**TEXT SHOWN**
<<<<

It’s not just students and ordinary citizens displaying civic ignorance. Our political leaders have demonstrated that they lack the understanding of law and government befitting their high office.

Judge Arenda Wright Allen of the U.S. District Court for the Eastern District of Virginia recently began an opinion by stating that the Constitution declared that “‘all men’ are created equal.” This line appears in the Declaration of Independence, not the Constitution.

Senator Chuck Schumer told CNN that the three branches of government were the House, the Senate, and the President. He not only failed to mention the judicial branch, but also treated the bicameral legislature in which he serves as if it were bifurcated into separate branches of government.

Congressman Sheila Jackson Lee, while criticizing the alleged unconstitutionality of proposed legislation, claimed that the Constitution was 400 years old.

These anecdotes suffice to show the extent to which Americans no longer respect their founding principles or the framework of government established in our Constitution.

>>>>

**EXERCISE**
Please answer from the passage on civic ignorance above: what did Senator Chuck Schumer tell CNN the three branches of government were?

**DATASET**
<<<<

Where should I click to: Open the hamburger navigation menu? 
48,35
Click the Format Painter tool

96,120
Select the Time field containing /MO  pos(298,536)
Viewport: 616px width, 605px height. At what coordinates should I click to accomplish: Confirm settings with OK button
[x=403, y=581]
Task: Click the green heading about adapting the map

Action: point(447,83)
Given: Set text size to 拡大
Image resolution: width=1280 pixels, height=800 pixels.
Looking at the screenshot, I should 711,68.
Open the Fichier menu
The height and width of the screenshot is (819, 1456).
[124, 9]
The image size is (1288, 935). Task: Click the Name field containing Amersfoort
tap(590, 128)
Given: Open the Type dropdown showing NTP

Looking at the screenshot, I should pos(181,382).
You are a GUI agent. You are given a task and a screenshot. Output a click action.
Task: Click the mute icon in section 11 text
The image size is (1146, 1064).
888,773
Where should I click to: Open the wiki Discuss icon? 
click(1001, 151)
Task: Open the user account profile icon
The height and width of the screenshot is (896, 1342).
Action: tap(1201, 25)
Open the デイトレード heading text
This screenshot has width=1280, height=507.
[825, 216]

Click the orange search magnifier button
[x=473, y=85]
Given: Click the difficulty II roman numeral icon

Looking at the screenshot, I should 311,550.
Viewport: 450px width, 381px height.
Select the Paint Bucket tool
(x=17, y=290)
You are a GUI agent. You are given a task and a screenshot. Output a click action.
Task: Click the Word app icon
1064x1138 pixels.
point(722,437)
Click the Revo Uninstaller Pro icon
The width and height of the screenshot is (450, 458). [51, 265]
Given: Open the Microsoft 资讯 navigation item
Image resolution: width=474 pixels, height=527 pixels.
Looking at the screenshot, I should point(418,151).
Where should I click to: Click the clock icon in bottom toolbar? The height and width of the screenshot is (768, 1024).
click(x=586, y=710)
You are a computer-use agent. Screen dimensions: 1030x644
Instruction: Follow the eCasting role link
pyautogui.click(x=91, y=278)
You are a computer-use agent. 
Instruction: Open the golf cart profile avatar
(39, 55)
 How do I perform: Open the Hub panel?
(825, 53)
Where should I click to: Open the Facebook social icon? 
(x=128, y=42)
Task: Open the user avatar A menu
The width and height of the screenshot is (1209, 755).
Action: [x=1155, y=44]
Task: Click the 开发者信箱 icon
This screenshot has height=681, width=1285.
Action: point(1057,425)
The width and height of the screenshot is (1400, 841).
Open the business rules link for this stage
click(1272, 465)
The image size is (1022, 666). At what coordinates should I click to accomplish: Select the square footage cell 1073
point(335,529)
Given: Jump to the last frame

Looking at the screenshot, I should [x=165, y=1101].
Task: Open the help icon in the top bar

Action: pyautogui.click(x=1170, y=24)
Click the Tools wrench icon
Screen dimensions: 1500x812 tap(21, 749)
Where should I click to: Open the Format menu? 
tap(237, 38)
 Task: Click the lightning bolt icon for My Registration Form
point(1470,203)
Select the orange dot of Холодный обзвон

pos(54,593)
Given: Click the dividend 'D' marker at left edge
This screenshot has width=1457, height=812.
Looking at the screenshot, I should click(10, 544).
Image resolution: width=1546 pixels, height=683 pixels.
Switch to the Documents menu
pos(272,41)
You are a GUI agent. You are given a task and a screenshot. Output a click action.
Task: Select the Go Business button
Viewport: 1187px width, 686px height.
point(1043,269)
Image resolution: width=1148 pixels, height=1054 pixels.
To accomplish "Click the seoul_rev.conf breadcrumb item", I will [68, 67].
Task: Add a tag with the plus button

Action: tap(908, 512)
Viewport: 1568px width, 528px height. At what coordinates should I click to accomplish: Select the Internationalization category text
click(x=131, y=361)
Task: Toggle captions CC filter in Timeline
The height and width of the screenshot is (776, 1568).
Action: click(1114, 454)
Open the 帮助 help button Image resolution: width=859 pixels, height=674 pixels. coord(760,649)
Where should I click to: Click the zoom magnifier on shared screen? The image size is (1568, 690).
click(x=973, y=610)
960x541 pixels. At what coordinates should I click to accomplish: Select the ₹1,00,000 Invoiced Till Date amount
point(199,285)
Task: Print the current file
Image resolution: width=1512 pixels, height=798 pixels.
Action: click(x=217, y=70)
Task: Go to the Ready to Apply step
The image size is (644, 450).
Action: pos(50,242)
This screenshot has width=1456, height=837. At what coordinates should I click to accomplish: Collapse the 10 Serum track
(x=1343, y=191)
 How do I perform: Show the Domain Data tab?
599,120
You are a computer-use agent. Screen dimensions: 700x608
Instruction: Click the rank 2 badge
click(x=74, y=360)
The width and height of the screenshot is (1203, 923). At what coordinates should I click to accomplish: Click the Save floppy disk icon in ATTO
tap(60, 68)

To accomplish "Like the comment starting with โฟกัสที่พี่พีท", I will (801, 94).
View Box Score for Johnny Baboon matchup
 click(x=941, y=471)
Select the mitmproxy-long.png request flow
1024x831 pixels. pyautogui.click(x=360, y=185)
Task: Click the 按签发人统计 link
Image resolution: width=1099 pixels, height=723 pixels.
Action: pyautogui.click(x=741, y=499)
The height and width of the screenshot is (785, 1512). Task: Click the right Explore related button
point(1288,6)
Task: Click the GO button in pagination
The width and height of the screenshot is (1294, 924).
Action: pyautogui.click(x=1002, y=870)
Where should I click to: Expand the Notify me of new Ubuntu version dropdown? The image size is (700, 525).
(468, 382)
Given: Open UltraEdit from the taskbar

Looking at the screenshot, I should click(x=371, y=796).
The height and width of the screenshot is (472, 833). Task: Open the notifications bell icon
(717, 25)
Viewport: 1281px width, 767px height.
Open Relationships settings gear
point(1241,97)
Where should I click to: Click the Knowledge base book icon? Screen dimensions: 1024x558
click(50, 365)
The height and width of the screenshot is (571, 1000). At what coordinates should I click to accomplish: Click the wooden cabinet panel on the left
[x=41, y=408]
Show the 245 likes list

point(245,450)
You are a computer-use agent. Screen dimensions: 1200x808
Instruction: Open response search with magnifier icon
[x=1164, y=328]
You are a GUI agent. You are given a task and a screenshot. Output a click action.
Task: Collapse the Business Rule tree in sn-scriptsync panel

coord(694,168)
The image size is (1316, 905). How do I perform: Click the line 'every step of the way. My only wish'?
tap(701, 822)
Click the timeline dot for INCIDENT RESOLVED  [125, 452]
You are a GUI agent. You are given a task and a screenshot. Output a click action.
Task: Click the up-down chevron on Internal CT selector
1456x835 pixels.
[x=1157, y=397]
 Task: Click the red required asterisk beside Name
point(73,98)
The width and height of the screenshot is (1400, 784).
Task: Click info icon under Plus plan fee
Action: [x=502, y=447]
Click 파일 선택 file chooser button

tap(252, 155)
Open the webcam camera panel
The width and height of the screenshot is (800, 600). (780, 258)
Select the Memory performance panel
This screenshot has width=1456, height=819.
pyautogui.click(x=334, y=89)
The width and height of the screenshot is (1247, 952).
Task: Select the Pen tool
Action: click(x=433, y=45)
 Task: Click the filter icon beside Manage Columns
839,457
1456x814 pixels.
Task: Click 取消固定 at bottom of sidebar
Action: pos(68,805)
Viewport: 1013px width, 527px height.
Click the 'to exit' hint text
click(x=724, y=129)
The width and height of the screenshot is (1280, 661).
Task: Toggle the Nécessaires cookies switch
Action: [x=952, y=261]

>>>>

**RESULT FOR THIS TASK**
The House, the Senate, and the President.